If the diameter of a sphere is $$14cm$$, then what is the surface area (in $${cm}^{2}$$) of the sphere?
A
$$616$$
B
$$308$$
C
$$462$$
D
$$636$$

Answer

**step1** Understanding the problem

The problem asks us to find the surface area of a sphere. We are told that the distance across the sphere, going through its very center, which is called the diameter, is 14 centimeters. The surface area is how much space covers the outside of the sphere, measured in square centimeters.

**step2** Finding the radius of the sphere

Before we can find the surface area, we need to know the radius of the sphere. The radius is the distance from the center of the sphere to any point on its surface. The radius is always exactly half of the diameter.
We are given the diameter as 14 centimeters.
To find the radius, we divide the diameter by 2:
Radius = 14 centimeters $$\div$$ 2 = 7 centimeters.

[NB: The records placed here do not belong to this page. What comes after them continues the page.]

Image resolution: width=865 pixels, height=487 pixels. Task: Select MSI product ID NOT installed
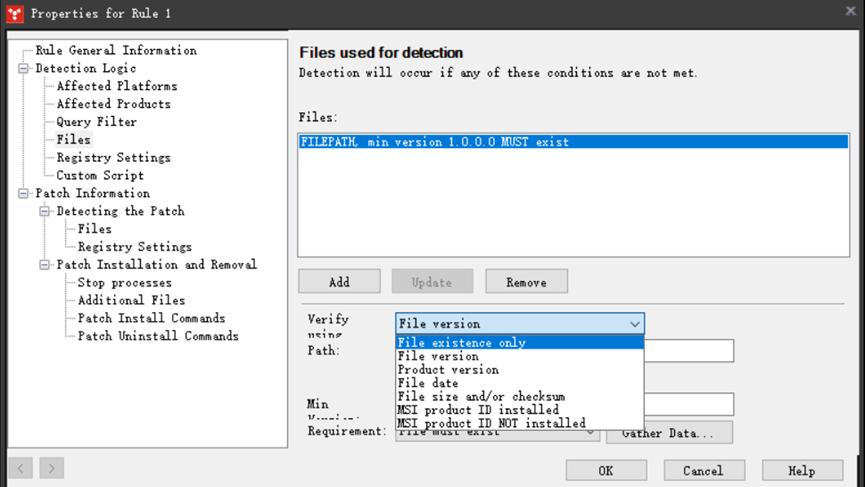[x=492, y=424]
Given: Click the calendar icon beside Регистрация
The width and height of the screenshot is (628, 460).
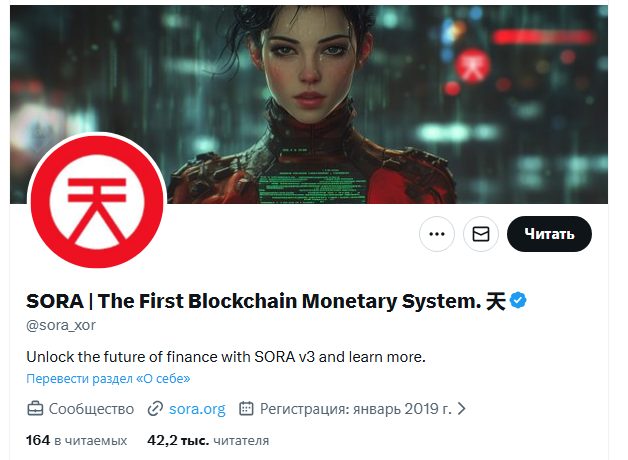Looking at the screenshot, I should (x=246, y=408).
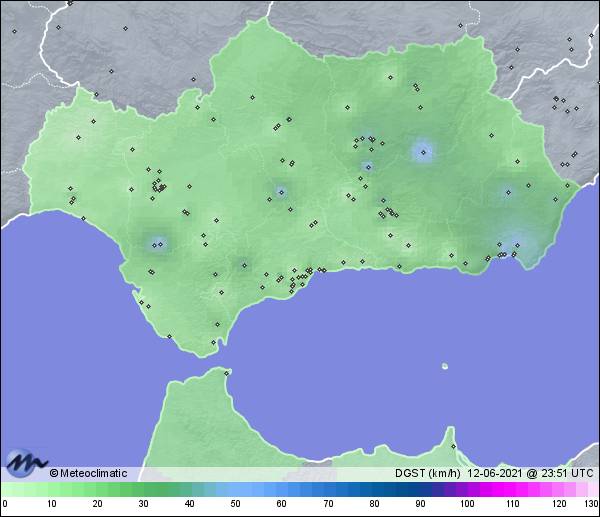Select the 40 km/h teal scale swatch
This screenshot has width=600, height=517.
click(x=190, y=488)
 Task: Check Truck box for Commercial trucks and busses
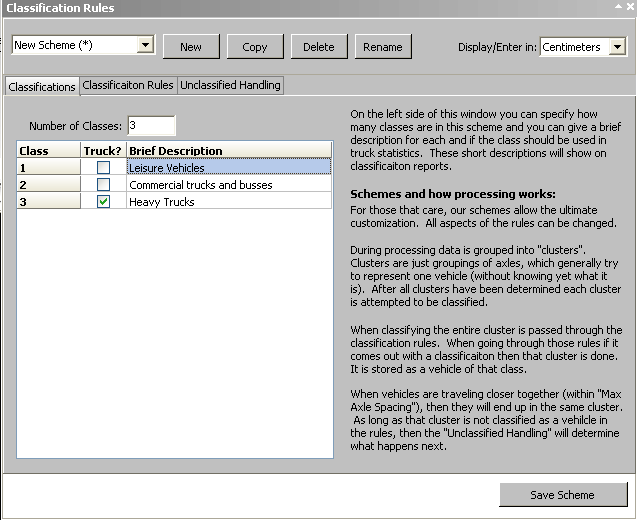click(x=103, y=185)
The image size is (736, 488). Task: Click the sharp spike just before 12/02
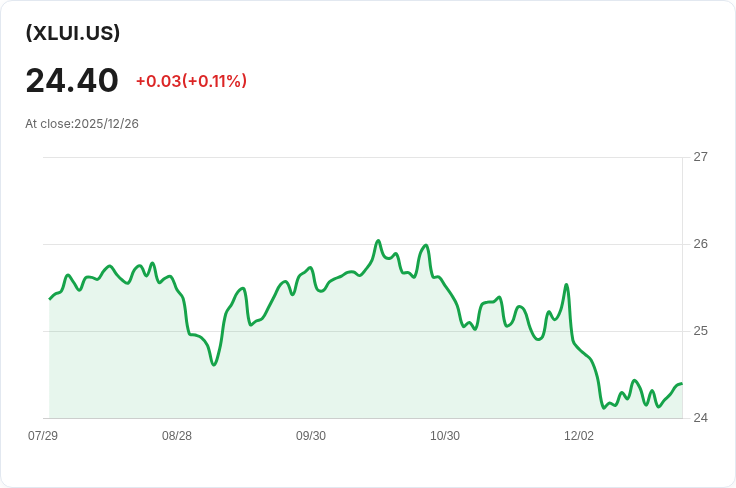point(566,285)
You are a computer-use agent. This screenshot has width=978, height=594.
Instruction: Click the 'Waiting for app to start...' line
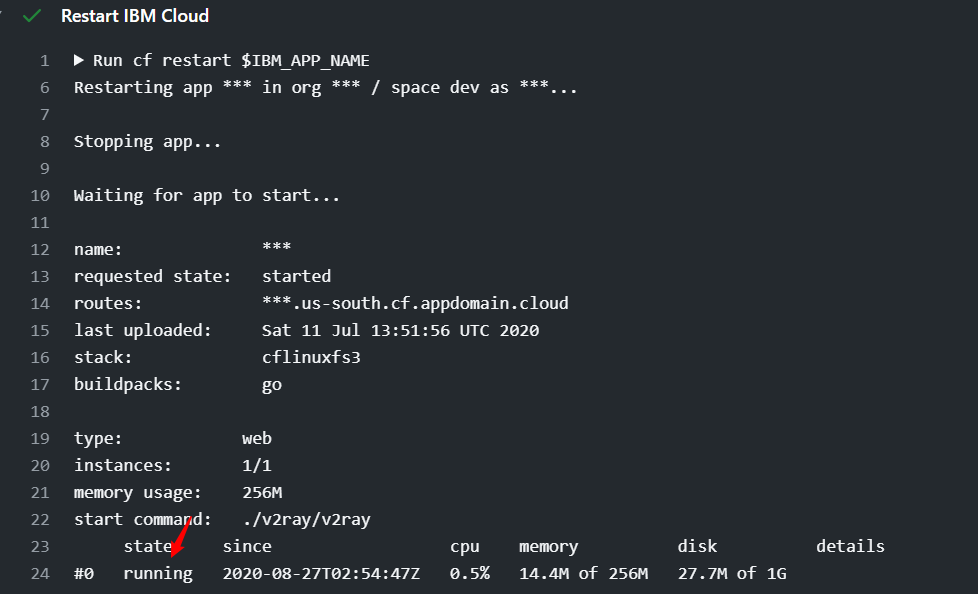[x=207, y=196]
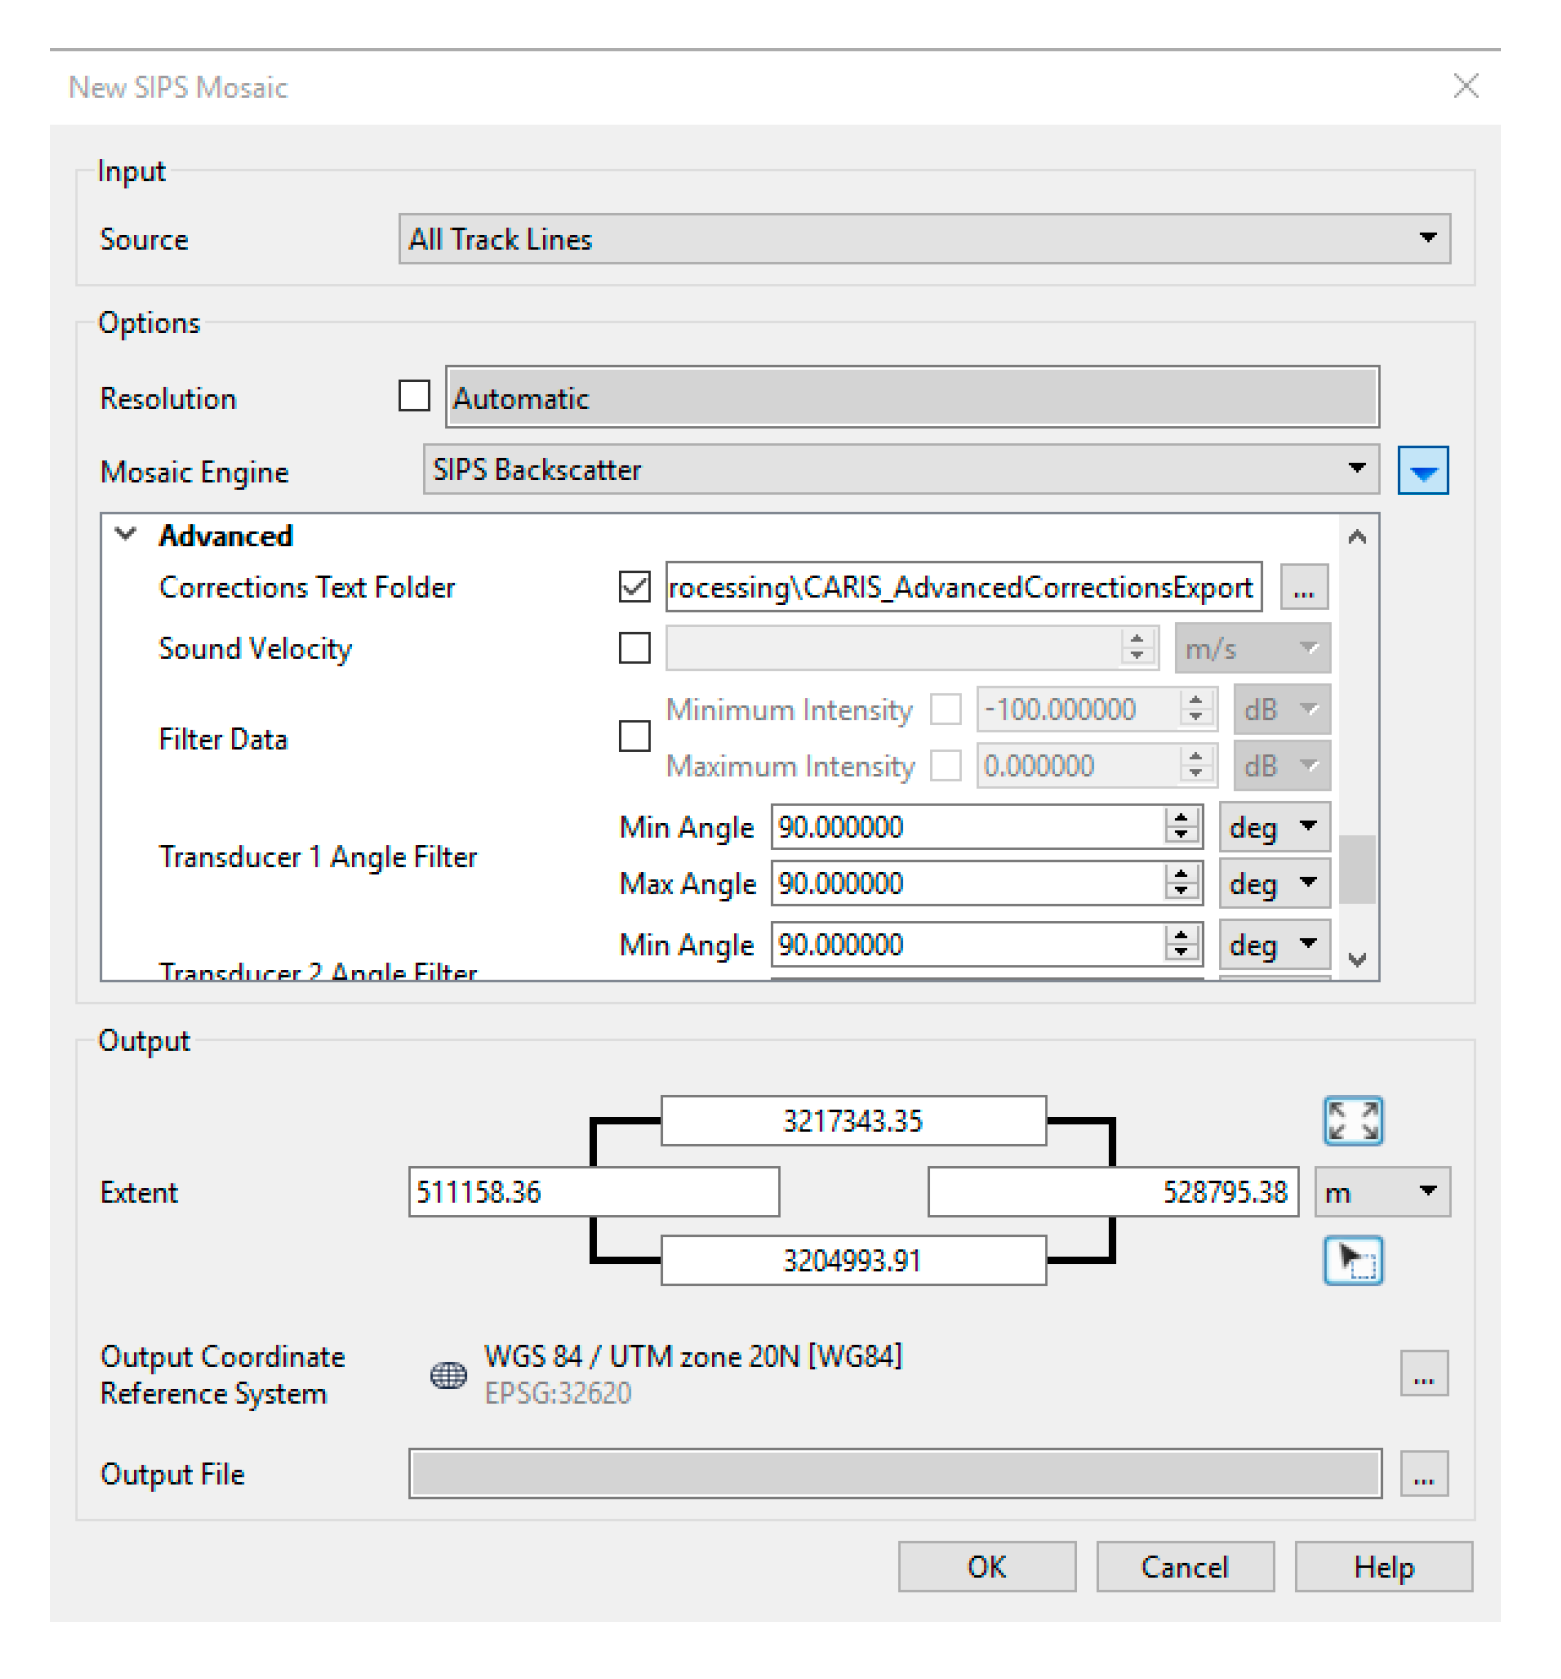Close the New SIPS Mosaic dialog
Viewport: 1561px width, 1679px height.
click(1465, 87)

**step3** Calculating the surface area of the sphere

To find the surface area of a sphere, we follow a special rule: we multiply 4 by a special number called pi (which we can approximate as $$\frac{22}{7}$$ for this problem), and then we multiply by the radius multiplied by itself.
First, let's find the radius multiplied by itself:
Radius multiplied by itself = 7 centimeters $$\times$$ 7 centimeters = 49 square centimeters.
Now, we will multiply 4 by $$\frac{22}{7}$$ and then by 49.
We can write 4 as $$\frac{4}{1}$$.
So, $$4 \times \frac{22}{7} = \frac{4 \times 22}{7} = \frac{88}{7}$$.
Next, we multiply this result by 49:
$$\frac{88}{7} \times 49$$
We can simplify this by noticing that 49 can be divided by 7.
$$49 \div 7 = 7$$
So, the calculation becomes $$88 \times 7$$.
To calculate $$88 \times 7$$:
We can break it down: $$80 \times 7 + 8 \times 7$$
$$80 \times 7 = 560$$
$$8 \times 7 = 56$$
Now, add these two numbers:
$$560 + 56 = 616$$
So, the surface area of the sphere is 616 square centimeters.

**step4** Choosing the correct option

Our calculated surface area is 616 square centimeters.
Let's look at the given options:
A. 616
B. 308
C. 462
D. 636
Our result matches option A.